For the $x$ terms: There's only $-6x$, so it stays as $-6x$.
For the numbers: $3 + 7 = 10$.

Finally, we put all the combined terms together to get our answer:
$$-x^2 - 6x + 10$$

Alternative answer

Answer: $-x^2 - 6x + 10$ Explain
This is a question about subtracting polynomials, which means combining terms that are alike! . The solving step is:

First, we write down the problem: $Q(x) - R(x)$.
That means we need to do $(4x^2 - 6x + 3) - (5x^2 - 7)$.

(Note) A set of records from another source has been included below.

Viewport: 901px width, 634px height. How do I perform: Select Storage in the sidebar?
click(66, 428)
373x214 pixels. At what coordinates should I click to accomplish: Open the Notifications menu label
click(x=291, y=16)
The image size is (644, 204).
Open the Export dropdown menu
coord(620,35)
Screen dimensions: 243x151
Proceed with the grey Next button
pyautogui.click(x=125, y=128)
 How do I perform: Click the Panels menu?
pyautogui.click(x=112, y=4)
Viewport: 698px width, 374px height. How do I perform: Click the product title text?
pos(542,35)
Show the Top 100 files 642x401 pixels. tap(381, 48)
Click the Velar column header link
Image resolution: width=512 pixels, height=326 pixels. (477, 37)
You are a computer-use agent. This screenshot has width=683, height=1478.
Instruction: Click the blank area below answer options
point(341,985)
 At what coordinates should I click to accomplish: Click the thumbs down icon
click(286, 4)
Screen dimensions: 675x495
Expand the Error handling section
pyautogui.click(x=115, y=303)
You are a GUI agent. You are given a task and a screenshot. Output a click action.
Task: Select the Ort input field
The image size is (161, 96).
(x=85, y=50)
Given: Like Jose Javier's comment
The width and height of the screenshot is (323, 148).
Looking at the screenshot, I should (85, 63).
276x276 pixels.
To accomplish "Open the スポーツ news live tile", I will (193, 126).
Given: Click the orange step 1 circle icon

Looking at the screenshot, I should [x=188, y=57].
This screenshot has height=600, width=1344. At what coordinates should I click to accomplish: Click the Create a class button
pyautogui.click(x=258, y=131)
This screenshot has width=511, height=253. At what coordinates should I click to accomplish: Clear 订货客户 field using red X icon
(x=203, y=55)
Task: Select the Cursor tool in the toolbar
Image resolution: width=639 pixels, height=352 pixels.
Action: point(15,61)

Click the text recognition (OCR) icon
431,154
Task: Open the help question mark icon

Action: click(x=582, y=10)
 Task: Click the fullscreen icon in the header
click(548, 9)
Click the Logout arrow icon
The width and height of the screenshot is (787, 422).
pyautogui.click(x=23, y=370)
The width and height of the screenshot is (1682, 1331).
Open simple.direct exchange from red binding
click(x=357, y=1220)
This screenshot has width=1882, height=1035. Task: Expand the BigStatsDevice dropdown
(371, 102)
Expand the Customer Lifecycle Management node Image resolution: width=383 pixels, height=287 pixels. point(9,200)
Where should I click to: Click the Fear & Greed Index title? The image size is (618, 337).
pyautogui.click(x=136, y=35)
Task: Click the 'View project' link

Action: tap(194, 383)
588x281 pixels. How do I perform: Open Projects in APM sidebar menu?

When we subtract, it's like we're adding the opposite! So, we can change the signs of everything inside the second parenthesis:
$(4x^2 - 6x + 3) + (-5x^2 + 7)$

Now, we just group the terms that look alike:
We have $4x^2$ and $-5x^2$.
We have $-6x$ (and no other $x$ terms).
We have $+3$ and $+7$.

Let's combine them:
For the $x^2$ terms: $4x^2 - 5x^2 = (4-5)x^2 = -1x^2 = -x^2$
For the $x$ terms: We only have $-6x$, so it stays $-6x$.
For the regular numbers (constants): $3 + 7 = 10$.

Put it all together: $-x^2 - 6x + 10$.